An example of operation performed by the distortion compensation amplifier of the present example will be shown.
A power detection section 201 detects the power (or the amplitude) of an IQ digital signal input thereto, and an address calculation section 202 calculates a reference address for a distortion compensation table 203 formed of a memory or the like. The distortion compensation table 203 has a table stored therein for performing the distortion compensation with the pre-distortion scheme and outputs a distortion compensation value associated with the value calculated by the address calculation section 202 to a pre-distorter section 204.
Inverse characteristics of nonlinear AM/AM characteristics and AM/PM characteristics of an amplifier to be compensated for and correction values for compensating for distortion due to a memory effect are stored in the distortion compensation table 203. In the present example, the distortion compensation table 103 is stored after deployment to an amplitude table and a phase table within a control section 217 and then rectangular coordinate conversion to an I, Q table.
The pre-distorter section 204 performs complex multiplication of the reference result from the distortion compensation table 203 and the input signal.
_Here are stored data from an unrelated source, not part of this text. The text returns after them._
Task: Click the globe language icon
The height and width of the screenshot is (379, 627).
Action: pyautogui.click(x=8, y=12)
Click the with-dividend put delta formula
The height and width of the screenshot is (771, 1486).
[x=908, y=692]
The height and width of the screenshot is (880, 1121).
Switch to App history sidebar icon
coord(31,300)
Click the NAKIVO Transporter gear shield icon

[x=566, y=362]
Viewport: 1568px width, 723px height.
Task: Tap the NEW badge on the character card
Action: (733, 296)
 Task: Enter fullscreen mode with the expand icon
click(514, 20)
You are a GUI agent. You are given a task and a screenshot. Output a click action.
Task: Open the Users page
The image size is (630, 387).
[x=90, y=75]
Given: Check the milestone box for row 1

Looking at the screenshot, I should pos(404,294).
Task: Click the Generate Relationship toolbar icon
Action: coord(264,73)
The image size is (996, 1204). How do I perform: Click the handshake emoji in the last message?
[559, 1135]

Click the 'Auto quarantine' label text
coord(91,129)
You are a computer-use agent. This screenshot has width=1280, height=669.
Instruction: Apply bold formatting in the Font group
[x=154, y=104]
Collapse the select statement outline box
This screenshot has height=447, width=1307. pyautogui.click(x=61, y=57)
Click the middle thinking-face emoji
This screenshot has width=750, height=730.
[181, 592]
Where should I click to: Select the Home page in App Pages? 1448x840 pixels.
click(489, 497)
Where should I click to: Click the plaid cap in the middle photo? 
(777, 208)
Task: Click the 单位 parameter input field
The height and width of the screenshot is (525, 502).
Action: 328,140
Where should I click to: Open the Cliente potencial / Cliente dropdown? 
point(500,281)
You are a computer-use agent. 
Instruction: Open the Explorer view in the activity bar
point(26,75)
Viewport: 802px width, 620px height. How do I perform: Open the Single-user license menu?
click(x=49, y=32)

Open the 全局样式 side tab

The resulting signal previously supplied with the distortion in the pre-distortion scheme is converted into an analog signal through a D/A converter 205 and is converted into an RF signal by a frequency conversion section 206. Then, the signal is amplified by an amplification section 207 into an output signal including no distortion which is output from an antenna 208.
Part of the output signal is taken out by a directional coupler 209, frequency-converted as a feedback signal into a signal of IF band by a frequency conversion section 211, converted into a digital signal by an A/D converter 212, and provided as an IQ signal by a quadrature detection section 213. For the I and Q feedback signal, a feedback level correction section 214 adjusts the level between the input signal and the feedback signal, a feedback delay correction section 215 adjusts the delay between the input signal and the feedback signal, a feedback phase difference correction section 216 adjusts the phase difference between the input signal and the feedback signal, and then the signal is input to the control section 217. The control section 217 detects an error component from the input signal and the feedback signal, updates the distortion compensation table 203 so as to reduce the error component, and performs adaptive control in order to follow temperature changes or the like.
See prior art reference: JP-A-2004-343496.